_Problem description_
What lines in the entries below contain the word "will"? Copy all of them.

Items from a data source
------------------------------------------------------------

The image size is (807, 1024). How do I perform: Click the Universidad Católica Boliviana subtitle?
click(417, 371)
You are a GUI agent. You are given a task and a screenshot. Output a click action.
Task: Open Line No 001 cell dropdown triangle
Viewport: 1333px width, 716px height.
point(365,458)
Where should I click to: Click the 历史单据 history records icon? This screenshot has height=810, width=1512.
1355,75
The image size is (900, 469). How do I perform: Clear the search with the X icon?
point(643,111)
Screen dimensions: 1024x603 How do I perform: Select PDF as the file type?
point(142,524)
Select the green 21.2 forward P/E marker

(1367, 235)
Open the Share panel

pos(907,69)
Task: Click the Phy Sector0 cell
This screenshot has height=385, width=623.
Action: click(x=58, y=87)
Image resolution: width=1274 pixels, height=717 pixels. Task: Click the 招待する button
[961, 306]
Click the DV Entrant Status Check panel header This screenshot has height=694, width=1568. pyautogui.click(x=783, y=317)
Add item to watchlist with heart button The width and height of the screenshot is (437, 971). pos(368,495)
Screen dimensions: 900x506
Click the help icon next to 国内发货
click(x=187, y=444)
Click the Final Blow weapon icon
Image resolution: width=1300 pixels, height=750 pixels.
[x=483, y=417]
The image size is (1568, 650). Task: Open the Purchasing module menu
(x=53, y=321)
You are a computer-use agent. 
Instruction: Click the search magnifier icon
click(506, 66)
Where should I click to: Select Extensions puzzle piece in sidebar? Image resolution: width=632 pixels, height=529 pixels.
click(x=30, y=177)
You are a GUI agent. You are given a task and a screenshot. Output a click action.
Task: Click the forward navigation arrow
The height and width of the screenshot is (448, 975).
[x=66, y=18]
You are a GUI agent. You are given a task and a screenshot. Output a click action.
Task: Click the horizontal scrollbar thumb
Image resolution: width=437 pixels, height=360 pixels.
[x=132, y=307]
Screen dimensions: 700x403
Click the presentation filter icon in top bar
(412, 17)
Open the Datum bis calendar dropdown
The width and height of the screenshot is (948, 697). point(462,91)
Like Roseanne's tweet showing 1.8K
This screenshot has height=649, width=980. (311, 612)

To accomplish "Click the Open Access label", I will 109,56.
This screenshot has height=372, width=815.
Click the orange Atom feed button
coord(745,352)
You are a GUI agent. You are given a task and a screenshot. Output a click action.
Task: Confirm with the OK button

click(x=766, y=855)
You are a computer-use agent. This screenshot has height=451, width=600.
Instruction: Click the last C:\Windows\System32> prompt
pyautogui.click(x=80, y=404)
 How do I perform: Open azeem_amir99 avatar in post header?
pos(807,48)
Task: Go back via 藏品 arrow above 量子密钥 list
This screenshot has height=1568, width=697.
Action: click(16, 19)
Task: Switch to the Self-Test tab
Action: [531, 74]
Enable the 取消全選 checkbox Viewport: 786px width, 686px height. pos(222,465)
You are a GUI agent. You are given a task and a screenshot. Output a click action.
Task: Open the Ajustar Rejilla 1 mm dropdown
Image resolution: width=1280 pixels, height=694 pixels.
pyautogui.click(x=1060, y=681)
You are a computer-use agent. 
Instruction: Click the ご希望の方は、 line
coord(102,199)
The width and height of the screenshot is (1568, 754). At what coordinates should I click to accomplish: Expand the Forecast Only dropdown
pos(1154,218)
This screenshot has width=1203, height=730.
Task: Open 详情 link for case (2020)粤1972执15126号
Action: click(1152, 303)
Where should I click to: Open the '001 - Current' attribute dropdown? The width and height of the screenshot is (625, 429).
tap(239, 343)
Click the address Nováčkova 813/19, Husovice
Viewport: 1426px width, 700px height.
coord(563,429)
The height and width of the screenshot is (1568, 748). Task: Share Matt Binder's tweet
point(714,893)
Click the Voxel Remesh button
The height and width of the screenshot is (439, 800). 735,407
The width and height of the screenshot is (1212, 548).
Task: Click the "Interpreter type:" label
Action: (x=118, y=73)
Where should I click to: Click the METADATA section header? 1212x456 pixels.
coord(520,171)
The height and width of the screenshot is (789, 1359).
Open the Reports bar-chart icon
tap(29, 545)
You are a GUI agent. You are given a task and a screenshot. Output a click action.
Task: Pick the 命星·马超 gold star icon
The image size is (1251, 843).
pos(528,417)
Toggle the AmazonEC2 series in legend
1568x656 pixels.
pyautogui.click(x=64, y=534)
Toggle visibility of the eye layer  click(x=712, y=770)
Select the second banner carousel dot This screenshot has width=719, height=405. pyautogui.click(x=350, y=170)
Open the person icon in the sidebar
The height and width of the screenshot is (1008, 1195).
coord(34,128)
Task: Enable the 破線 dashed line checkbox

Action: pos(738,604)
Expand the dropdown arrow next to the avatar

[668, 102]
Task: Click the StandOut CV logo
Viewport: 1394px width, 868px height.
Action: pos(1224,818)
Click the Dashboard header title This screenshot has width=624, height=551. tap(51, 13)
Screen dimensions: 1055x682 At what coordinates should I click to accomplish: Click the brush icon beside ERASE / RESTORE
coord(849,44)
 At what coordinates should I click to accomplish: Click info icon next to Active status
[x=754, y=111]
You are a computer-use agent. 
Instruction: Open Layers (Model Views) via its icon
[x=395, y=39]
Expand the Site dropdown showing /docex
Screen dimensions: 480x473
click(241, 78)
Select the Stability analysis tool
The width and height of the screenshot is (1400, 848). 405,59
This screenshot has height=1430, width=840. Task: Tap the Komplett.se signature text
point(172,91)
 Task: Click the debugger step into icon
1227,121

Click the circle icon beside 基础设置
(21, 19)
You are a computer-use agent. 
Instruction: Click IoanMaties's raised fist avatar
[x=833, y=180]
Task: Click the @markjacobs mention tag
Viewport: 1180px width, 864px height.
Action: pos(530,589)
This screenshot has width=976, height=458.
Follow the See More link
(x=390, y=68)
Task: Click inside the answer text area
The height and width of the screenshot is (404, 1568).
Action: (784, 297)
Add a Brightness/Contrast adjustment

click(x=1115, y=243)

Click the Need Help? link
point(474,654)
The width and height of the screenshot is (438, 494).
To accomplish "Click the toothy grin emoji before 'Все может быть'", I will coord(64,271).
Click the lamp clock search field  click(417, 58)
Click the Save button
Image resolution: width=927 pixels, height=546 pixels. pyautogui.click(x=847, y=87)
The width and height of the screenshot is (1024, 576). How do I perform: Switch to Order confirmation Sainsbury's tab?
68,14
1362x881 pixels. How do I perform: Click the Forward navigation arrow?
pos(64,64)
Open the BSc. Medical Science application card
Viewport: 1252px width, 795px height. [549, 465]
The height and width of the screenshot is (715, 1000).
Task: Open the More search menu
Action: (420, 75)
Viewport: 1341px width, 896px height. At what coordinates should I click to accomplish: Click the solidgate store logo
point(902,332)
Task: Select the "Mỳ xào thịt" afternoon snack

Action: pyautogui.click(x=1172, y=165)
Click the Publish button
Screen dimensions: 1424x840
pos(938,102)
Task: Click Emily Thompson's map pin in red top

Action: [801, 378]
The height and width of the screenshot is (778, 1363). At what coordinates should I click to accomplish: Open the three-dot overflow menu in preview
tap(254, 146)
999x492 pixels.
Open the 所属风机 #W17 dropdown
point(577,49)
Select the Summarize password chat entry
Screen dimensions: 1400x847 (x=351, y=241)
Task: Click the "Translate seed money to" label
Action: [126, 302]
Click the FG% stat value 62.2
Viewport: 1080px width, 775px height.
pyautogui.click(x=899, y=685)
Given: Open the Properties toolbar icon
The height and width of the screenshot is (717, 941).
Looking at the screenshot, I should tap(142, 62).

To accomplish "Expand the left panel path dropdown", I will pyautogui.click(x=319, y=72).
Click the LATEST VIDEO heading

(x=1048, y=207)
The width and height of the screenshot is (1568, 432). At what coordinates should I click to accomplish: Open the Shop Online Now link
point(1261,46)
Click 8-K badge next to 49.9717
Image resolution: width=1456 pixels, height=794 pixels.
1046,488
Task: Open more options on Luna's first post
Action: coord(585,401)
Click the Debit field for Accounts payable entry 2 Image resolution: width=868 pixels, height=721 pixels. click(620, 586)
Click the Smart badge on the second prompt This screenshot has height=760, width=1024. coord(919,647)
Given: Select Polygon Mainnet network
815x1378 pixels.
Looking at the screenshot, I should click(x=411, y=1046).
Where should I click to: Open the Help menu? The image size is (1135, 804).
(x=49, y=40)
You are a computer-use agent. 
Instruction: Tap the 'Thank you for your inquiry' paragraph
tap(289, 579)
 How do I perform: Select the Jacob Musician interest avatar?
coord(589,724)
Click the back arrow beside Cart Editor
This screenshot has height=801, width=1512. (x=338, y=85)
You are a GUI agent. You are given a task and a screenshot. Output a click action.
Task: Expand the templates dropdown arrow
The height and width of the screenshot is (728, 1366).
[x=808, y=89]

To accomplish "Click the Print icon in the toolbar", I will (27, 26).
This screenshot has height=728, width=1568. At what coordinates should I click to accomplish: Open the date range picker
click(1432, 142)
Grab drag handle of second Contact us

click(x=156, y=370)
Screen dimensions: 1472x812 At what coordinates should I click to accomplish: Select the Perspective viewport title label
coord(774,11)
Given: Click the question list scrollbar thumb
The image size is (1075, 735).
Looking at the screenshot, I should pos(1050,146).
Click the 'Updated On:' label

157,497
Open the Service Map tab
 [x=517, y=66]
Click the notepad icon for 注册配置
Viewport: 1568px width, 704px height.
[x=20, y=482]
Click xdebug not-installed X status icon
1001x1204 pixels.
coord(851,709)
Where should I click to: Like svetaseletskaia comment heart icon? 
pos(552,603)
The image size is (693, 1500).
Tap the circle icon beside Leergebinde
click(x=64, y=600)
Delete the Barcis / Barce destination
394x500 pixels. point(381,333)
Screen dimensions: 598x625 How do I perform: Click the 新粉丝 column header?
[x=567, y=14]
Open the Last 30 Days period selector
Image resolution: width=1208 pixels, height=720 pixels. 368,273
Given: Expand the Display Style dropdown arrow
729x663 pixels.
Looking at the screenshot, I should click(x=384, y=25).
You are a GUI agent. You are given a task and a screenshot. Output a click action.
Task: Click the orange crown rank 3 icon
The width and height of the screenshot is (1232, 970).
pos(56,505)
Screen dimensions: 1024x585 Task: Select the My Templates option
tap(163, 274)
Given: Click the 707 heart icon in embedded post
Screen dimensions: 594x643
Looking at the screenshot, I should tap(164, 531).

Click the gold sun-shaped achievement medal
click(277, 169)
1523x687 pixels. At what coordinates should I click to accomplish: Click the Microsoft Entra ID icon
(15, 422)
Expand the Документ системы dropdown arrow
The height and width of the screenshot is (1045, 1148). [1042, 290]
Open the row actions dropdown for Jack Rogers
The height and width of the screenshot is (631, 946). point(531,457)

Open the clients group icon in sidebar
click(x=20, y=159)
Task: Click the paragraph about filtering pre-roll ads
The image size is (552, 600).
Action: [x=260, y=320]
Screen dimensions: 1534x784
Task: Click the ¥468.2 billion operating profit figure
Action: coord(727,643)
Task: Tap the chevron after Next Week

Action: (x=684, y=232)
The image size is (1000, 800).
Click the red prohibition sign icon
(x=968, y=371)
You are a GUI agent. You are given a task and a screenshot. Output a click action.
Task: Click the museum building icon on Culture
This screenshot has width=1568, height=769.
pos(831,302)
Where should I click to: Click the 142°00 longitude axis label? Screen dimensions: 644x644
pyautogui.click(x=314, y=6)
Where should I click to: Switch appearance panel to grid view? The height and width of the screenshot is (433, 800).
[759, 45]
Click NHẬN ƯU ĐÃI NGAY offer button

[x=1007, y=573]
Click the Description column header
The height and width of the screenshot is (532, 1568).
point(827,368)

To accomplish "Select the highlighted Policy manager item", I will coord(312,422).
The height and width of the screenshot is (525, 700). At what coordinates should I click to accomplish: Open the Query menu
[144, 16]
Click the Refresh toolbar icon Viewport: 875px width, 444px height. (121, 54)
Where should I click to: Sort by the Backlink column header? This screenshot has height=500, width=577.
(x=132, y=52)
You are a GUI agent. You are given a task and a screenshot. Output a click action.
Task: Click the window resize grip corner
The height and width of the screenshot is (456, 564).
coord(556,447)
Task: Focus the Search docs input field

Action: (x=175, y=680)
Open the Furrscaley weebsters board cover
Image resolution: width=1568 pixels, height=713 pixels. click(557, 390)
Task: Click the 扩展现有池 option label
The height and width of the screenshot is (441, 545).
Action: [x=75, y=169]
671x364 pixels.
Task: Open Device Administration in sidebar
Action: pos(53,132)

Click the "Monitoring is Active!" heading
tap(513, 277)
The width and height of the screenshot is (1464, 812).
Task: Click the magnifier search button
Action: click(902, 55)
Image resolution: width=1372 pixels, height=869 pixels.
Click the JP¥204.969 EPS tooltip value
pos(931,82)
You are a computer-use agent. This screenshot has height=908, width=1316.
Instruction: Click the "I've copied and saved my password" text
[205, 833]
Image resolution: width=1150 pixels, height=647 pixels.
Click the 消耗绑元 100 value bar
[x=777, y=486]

------------------------------------------------------------

_Response_
To accomplish "Click the Open Access label", I will 109,56.
To accomplish "Click the toothy grin emoji before 'Все может быть'", I will coord(64,271).
To accomplish "Expand the left panel path dropdown", I will pyautogui.click(x=319, y=72).
To accomplish "Click the Print icon in the toolbar", I will (27, 26).
To accomplish "Select the highlighted Policy manager item", I will coord(312,422).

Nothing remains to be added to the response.